Jak zapewnił Karol Polejowski, wszystkie uwagi i wnioski muszą być uwzględnione w pracach nad systemem unieszkodliwiania odpadów. Szczególny problem mogą stanowić wnioski mieszkańców Linowa, gdzie planowana była lokalizacja wysypiska. Może okazać się, że wybudowanie wysypiska w tym miejscu będzie niedopuszczalne ze względu na położenie w pobliżu ujęcia wody pitnej.
W ramach konsultacji przeprowadzono też badanie ankietowe na grupie 1000 osób.
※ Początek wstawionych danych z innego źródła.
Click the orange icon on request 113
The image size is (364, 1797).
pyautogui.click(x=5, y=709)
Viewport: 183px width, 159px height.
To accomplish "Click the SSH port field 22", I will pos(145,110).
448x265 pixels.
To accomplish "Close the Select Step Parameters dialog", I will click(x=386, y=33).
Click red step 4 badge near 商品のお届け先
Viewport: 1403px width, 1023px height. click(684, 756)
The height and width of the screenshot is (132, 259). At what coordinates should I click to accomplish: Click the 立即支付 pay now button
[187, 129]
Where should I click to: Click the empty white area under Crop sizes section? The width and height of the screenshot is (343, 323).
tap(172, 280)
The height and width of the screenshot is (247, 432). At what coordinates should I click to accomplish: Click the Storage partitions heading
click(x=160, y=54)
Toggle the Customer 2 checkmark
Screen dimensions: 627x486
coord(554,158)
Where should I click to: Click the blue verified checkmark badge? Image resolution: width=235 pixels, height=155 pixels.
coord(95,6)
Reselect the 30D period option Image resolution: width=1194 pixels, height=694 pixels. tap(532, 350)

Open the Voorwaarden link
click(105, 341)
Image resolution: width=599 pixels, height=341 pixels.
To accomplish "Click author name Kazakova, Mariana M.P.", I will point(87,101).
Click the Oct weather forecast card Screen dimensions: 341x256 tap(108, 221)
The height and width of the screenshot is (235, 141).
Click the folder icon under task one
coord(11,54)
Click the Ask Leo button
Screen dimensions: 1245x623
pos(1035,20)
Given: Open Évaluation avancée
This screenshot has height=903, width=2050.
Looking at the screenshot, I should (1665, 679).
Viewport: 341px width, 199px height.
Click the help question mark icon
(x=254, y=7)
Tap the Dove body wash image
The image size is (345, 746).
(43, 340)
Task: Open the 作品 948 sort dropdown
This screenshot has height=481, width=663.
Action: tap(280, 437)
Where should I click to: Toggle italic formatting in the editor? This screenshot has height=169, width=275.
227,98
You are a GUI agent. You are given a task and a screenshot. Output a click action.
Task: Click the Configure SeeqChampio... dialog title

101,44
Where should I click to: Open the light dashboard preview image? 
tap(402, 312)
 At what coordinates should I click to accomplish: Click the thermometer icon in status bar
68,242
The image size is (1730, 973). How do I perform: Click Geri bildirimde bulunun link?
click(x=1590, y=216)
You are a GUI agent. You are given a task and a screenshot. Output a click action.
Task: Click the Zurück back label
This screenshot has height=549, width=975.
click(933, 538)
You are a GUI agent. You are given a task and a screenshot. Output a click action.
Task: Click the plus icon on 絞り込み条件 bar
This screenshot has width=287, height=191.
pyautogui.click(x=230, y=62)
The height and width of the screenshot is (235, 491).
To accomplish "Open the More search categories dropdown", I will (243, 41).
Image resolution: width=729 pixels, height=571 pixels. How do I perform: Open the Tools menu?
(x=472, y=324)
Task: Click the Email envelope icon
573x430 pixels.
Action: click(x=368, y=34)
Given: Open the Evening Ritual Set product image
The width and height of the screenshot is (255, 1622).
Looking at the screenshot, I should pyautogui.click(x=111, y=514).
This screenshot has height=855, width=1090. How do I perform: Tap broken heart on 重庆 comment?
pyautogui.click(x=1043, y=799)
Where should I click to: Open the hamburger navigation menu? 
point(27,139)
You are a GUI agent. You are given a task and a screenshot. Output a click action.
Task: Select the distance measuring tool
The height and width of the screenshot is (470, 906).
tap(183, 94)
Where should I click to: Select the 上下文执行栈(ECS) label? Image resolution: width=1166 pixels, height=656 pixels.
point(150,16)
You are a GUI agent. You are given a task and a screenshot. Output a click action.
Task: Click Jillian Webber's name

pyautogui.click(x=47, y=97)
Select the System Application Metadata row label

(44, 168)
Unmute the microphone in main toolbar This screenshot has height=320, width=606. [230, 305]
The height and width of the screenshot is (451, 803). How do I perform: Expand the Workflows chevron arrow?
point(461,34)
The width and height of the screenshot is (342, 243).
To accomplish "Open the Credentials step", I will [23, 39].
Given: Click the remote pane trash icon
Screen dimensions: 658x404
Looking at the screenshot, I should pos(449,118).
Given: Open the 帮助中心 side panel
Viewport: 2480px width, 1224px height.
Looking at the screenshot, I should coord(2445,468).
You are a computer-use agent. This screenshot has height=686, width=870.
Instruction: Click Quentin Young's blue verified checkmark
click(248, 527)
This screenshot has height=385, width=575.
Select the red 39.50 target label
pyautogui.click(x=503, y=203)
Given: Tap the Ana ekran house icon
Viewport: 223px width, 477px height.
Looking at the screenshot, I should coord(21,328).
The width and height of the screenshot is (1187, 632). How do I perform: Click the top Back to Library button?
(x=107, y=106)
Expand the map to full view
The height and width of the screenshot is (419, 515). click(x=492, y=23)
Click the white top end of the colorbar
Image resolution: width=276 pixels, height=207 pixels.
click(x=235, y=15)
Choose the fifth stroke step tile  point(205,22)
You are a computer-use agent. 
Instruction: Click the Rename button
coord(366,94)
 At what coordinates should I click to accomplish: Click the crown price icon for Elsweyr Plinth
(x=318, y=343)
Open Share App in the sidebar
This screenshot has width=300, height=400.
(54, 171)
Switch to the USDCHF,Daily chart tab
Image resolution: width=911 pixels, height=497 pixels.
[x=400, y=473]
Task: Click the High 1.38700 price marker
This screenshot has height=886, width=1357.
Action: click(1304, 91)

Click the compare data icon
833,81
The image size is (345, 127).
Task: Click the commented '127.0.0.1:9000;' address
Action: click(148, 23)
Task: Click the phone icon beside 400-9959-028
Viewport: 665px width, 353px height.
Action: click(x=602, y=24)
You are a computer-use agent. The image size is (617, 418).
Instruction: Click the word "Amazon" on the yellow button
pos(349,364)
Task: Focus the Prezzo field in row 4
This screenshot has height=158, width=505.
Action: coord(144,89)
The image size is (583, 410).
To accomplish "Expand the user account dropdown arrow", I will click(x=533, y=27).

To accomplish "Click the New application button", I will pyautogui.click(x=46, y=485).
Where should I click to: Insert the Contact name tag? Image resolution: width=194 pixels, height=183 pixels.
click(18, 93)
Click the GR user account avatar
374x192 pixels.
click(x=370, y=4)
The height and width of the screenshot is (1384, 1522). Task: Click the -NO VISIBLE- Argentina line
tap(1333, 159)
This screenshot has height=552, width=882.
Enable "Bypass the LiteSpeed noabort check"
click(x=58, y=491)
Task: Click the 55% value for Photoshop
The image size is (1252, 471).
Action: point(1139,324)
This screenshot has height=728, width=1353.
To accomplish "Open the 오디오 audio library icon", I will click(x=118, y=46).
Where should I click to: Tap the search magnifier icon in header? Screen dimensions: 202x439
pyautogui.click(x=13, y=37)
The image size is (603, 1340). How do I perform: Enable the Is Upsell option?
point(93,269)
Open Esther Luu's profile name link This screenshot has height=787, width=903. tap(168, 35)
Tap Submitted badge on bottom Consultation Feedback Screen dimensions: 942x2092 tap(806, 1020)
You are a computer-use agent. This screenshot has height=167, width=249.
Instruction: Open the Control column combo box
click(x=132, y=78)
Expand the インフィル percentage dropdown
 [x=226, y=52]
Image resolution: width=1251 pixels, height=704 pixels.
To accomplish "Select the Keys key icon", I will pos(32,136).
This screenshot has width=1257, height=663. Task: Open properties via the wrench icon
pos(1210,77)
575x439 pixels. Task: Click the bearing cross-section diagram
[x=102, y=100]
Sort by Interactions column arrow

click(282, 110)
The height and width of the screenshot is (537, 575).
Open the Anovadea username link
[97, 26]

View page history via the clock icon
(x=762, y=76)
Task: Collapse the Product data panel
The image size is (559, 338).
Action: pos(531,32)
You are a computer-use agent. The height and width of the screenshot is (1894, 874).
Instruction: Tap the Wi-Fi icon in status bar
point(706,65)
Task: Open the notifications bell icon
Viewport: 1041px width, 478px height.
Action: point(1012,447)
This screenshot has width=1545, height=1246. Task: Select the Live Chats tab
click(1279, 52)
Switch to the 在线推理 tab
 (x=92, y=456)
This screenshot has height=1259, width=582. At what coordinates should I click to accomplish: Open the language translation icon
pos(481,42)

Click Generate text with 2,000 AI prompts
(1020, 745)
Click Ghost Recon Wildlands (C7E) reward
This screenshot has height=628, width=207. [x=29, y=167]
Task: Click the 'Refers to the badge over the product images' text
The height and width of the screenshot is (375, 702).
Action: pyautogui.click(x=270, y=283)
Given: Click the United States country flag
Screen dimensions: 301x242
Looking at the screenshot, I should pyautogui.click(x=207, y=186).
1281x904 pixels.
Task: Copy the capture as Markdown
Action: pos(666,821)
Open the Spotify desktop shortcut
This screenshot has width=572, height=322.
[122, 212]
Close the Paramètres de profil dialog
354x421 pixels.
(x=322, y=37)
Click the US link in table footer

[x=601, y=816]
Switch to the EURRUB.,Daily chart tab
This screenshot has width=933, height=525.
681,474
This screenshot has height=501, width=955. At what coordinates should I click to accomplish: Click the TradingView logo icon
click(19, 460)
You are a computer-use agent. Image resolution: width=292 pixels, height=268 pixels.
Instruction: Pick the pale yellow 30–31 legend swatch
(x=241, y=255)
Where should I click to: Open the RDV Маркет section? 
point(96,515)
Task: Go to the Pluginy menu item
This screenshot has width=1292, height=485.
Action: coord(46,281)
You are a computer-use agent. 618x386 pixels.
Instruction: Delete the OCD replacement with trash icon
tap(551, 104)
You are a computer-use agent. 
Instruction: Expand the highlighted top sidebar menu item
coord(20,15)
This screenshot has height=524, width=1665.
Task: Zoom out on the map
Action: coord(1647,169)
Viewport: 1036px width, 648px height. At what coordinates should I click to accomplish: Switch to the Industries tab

Wyniki są na razie opracowywane. Mamy je poznać niebawem.
Olsztyńska spalarnia ma kosztować około 521 mln zł. 305 mln zł ma pochodzić z ministerstwa rozwoju regionalnego. Pozostałe pieniądze muszą pozyskać udziałowcy spółki. Gminy najprawdopodobniej zwrócą się o wybudowanie i eksploatowanie spalarni do prywatnych podmiotów.